━━━ RECORDS PROVIDED
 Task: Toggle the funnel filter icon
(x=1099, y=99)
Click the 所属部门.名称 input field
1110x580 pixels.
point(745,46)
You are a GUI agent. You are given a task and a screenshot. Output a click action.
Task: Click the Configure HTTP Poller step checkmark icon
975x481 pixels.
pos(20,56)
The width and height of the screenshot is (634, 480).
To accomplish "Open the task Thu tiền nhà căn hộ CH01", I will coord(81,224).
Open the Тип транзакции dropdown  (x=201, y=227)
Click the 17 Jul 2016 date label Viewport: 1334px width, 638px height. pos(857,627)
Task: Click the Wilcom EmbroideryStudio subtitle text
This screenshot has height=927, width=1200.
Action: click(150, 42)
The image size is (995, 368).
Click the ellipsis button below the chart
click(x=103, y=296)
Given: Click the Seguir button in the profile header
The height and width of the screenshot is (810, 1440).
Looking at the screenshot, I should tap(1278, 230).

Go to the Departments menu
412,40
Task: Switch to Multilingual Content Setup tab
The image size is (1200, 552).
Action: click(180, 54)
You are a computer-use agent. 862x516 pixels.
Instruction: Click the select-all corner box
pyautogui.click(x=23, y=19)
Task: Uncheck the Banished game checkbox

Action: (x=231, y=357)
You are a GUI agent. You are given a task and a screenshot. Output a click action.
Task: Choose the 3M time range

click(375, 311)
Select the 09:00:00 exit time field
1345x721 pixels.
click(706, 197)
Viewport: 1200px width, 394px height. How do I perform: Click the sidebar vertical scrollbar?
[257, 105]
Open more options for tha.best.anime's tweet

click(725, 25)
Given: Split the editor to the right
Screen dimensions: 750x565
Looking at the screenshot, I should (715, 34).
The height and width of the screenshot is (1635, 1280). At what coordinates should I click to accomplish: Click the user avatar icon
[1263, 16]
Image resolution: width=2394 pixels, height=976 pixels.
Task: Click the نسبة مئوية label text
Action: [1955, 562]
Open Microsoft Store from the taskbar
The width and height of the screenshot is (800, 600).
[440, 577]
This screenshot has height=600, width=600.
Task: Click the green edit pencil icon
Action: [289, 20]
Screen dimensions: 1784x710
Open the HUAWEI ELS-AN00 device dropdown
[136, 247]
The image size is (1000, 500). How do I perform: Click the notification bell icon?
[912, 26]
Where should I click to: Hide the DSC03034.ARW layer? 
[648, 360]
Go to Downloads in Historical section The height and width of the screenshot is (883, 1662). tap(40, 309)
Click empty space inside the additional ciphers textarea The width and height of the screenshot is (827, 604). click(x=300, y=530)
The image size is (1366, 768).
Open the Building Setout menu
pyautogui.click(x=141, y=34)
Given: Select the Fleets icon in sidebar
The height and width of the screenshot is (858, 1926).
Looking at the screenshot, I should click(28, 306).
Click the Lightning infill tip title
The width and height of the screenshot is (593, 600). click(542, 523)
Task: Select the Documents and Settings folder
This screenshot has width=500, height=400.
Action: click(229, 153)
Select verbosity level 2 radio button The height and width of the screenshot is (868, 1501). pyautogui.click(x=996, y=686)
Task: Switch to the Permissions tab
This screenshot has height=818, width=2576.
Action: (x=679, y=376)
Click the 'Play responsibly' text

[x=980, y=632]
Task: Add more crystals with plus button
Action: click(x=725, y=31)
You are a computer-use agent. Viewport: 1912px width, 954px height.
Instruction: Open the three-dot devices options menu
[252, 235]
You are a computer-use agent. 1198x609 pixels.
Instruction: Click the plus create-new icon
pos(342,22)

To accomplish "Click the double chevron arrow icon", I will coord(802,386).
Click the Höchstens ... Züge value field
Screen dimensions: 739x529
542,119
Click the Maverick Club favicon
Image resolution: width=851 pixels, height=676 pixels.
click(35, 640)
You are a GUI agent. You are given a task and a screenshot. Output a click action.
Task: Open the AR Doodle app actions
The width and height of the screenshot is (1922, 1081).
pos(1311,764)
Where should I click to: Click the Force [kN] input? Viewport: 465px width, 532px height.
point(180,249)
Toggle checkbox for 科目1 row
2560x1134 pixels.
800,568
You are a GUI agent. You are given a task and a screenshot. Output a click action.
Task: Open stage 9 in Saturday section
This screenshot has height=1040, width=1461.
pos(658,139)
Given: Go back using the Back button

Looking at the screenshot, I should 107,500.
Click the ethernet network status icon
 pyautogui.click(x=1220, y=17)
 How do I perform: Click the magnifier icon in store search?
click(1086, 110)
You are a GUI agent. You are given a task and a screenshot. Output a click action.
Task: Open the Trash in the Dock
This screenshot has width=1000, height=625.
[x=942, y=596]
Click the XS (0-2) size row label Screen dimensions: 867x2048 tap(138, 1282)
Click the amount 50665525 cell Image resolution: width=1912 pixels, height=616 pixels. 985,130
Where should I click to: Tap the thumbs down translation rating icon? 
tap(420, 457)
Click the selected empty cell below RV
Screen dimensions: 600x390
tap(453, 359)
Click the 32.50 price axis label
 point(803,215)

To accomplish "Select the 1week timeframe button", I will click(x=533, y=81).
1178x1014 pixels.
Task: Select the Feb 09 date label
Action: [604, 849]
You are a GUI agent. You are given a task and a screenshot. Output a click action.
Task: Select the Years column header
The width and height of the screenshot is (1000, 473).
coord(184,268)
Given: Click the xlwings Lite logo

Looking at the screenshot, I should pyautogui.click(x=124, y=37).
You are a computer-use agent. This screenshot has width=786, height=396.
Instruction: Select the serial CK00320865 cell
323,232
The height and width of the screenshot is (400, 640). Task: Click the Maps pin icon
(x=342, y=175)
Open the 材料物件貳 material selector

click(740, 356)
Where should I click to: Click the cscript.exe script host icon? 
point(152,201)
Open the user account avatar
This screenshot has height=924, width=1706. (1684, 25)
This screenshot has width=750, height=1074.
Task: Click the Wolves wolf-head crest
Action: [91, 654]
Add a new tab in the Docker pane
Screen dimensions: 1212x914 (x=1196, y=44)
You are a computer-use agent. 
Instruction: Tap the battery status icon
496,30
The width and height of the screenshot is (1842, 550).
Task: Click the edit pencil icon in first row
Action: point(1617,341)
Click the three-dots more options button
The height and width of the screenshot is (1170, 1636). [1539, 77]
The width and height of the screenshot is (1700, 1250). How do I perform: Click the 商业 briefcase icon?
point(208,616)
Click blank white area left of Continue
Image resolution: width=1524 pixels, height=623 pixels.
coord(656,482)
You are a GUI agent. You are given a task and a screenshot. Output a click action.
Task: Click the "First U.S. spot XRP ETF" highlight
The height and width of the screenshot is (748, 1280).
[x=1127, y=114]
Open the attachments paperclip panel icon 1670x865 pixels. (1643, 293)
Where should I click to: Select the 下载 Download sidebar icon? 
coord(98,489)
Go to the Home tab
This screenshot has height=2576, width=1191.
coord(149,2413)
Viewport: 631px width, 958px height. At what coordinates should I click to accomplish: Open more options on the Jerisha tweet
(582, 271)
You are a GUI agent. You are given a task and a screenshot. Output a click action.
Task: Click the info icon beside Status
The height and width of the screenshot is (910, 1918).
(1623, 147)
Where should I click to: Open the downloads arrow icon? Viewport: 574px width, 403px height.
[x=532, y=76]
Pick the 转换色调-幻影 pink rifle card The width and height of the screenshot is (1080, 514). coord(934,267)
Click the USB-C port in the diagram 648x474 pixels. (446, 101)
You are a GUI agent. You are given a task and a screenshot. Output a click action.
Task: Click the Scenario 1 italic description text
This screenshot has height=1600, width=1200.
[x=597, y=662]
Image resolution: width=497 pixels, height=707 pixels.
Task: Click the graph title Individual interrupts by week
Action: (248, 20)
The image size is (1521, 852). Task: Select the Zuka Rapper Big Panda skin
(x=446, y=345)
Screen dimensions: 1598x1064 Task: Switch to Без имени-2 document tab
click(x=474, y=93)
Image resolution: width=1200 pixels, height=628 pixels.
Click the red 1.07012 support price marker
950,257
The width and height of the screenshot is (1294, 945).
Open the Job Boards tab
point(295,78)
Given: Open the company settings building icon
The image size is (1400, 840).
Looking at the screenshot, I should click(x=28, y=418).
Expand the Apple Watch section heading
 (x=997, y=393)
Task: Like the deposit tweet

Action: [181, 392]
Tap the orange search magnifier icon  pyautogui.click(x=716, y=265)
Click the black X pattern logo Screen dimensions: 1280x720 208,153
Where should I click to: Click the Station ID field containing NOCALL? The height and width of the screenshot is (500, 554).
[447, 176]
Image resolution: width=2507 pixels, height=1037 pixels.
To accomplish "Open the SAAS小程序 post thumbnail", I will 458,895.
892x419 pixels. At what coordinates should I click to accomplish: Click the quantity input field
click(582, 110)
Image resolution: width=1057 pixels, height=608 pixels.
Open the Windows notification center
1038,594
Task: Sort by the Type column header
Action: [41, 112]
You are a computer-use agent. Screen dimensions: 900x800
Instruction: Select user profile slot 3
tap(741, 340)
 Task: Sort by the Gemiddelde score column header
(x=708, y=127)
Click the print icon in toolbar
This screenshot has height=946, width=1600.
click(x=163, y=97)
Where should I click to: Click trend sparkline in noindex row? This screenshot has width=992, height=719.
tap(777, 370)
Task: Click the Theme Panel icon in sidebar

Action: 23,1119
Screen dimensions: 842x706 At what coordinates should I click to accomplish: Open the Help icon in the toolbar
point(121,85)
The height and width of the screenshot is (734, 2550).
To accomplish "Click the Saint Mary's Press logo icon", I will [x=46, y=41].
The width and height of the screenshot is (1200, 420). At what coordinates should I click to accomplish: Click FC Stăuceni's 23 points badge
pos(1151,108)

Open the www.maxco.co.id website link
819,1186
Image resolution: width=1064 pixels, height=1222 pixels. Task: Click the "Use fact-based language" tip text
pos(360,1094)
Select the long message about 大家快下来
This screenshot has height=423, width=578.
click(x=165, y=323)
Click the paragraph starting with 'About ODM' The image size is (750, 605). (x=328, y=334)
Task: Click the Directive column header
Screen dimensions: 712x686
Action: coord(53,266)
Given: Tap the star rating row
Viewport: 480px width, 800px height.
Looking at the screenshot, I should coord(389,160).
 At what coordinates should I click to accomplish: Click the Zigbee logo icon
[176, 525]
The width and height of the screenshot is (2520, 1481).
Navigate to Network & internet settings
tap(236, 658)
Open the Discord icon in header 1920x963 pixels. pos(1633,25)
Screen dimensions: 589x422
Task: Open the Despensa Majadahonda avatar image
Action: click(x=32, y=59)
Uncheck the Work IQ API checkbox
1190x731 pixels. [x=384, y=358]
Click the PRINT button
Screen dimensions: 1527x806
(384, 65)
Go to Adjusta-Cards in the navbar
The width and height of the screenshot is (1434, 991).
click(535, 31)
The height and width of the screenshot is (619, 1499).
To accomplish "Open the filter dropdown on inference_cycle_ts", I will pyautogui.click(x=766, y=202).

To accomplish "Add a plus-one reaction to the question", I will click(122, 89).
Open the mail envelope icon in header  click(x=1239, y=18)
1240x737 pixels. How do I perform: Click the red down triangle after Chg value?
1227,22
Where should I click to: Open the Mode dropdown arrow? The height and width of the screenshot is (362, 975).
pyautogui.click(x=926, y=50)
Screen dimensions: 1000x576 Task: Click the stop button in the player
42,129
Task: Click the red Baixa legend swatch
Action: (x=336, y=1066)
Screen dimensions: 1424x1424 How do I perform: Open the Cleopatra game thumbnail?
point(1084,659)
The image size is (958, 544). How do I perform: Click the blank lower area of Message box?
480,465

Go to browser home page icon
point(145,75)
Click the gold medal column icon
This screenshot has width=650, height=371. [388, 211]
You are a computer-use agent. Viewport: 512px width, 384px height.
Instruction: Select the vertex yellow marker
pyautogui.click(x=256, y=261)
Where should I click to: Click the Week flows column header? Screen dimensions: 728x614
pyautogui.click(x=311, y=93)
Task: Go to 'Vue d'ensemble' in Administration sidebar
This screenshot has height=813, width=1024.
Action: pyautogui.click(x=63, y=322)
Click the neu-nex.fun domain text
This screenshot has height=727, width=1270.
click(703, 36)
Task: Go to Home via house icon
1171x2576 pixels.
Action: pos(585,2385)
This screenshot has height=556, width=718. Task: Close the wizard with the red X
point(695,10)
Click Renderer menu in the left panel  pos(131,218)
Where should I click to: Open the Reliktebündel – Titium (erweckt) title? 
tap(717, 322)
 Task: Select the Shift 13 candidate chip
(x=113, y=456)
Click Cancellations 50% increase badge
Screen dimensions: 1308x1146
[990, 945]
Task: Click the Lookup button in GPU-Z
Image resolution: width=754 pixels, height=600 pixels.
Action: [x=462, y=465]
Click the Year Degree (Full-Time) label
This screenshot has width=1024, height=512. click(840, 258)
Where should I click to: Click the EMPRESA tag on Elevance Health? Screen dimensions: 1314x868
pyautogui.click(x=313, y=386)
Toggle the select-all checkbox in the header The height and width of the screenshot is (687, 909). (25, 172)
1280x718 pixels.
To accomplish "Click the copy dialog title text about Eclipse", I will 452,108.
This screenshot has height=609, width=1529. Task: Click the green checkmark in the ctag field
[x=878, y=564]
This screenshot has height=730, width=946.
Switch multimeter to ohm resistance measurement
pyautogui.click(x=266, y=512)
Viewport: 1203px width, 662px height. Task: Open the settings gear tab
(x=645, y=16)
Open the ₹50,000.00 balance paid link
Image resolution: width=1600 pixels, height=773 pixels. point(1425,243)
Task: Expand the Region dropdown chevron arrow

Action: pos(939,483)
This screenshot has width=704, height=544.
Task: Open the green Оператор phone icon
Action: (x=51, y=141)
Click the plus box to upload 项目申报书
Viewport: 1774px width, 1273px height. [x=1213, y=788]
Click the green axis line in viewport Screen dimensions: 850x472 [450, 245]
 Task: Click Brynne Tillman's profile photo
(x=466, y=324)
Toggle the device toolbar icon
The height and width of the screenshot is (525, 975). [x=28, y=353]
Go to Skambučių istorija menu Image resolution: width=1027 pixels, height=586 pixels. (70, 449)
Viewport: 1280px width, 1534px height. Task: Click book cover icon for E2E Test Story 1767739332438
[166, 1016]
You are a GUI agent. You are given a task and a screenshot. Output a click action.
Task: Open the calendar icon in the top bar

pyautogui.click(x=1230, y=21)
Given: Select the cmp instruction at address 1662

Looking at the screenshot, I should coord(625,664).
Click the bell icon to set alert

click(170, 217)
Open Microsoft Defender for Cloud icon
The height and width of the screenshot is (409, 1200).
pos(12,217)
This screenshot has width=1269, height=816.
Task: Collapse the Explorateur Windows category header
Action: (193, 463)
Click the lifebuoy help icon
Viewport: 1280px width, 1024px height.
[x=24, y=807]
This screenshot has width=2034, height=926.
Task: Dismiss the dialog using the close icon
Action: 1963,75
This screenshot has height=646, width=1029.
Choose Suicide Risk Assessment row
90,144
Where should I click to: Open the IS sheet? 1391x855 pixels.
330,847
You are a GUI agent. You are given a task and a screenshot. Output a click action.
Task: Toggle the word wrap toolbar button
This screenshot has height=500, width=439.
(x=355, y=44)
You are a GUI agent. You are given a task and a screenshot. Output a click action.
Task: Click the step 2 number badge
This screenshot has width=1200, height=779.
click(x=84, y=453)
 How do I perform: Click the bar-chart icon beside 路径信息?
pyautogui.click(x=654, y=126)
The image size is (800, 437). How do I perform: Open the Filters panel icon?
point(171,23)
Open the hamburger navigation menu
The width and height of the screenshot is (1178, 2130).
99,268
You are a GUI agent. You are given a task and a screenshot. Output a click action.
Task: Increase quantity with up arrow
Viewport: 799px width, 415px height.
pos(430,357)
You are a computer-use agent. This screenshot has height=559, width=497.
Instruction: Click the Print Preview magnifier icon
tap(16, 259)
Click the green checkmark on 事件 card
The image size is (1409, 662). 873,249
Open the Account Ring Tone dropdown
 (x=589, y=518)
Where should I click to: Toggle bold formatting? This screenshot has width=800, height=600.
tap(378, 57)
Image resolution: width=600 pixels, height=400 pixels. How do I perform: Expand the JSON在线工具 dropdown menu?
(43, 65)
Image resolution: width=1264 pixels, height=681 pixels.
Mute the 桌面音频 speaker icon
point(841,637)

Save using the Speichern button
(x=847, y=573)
━━━━━━
## ACTIVITY
Return every line of the preceding records in which the word "step" appears.

## ANSWER AREA
Task: Click the Configure HTTP Poller step checkmark icon
Task: Click the step 2 number badge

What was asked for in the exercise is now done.